Dear Jarcek!
Thank you for the help. It seems, that you suppose that there is a mistake: instead of "letters" there should be "characters". At least your suggestion of the link clearly shows that there are no letters, that can be seen under 4x magnification on these coins. The one site, that you cited, that is
http://www.linguanaut.com/chinese_alphabet.htm
really explains the writing Chinese with letters. Obviously, every numismatist knows them very well and we don't need any external link to prove it, for the local Authorities indeed write Chinese with letters on coins and banknotes for illiterates (such as beginners and tourists). See both images of a recently struck coin, which is the excellent sample of it:
http://www.delcampe.net/page/item/id,366630346,language,E.html
No, the Numista catalog means real letters, not the Chinese characters.

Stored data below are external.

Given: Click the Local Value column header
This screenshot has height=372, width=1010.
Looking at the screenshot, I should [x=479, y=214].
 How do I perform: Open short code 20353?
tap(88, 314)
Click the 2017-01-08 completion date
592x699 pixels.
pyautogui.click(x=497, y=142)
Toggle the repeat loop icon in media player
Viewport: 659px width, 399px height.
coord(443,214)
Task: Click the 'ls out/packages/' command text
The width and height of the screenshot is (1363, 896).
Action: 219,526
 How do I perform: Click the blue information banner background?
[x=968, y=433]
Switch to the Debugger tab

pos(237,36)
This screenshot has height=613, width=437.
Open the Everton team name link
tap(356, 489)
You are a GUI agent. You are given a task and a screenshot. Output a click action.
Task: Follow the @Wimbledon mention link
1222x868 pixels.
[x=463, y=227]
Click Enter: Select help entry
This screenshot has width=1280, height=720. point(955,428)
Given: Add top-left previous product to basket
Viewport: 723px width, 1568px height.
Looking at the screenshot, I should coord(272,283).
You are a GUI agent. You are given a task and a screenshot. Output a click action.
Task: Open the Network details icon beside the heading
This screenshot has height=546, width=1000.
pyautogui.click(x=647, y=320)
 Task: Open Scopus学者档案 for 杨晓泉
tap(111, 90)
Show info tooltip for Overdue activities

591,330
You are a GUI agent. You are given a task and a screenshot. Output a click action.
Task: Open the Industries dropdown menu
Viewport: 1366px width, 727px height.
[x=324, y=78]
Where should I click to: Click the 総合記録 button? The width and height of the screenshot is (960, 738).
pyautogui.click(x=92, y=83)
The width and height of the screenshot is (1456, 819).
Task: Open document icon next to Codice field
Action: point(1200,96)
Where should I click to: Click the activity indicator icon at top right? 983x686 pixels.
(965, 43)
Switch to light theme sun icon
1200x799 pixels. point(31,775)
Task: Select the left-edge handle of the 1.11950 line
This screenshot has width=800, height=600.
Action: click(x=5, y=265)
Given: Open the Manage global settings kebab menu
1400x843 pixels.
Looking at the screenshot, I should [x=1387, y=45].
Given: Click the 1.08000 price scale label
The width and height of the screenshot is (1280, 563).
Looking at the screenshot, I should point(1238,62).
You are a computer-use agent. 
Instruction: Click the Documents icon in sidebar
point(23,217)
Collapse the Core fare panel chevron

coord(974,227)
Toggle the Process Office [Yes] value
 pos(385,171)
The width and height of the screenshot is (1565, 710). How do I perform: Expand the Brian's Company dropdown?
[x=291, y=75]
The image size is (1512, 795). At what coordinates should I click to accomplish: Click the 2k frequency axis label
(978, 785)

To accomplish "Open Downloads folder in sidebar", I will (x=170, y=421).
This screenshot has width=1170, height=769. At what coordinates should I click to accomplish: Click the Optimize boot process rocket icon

It is clearly shown in the first post. Have a look, let's take your point of view and suppose, that the word "letters" means "characters". Then we oblige to conclude that in the 3id link of the first post for 1976 there are 2 types of characters. From the link in the link of the second post (we can not use the link in the 6th post anymore, for it describes some fantasy, we are speaking about catalog, that is, we need reality) it comes, that indeed there are 2 mints that make coins with different styles of characters. For the coin in question there is only Shanghai production (see the image of a real coin
http://www.delcampe.net/page/item/id,366629657,language,E.html that verifies this statement).
Now we have a contradiction: in 1976 there was just one mint, it means there is only one style of characters. The Numista catalog describes:
1976 Modern letters
1976 Stylized letters, different font
It means, that the 'letters' are not 'characters' and have nothing to do with legends in Chinese on coins.
That is why this post was created. Where are the letters in question? I still can not find them.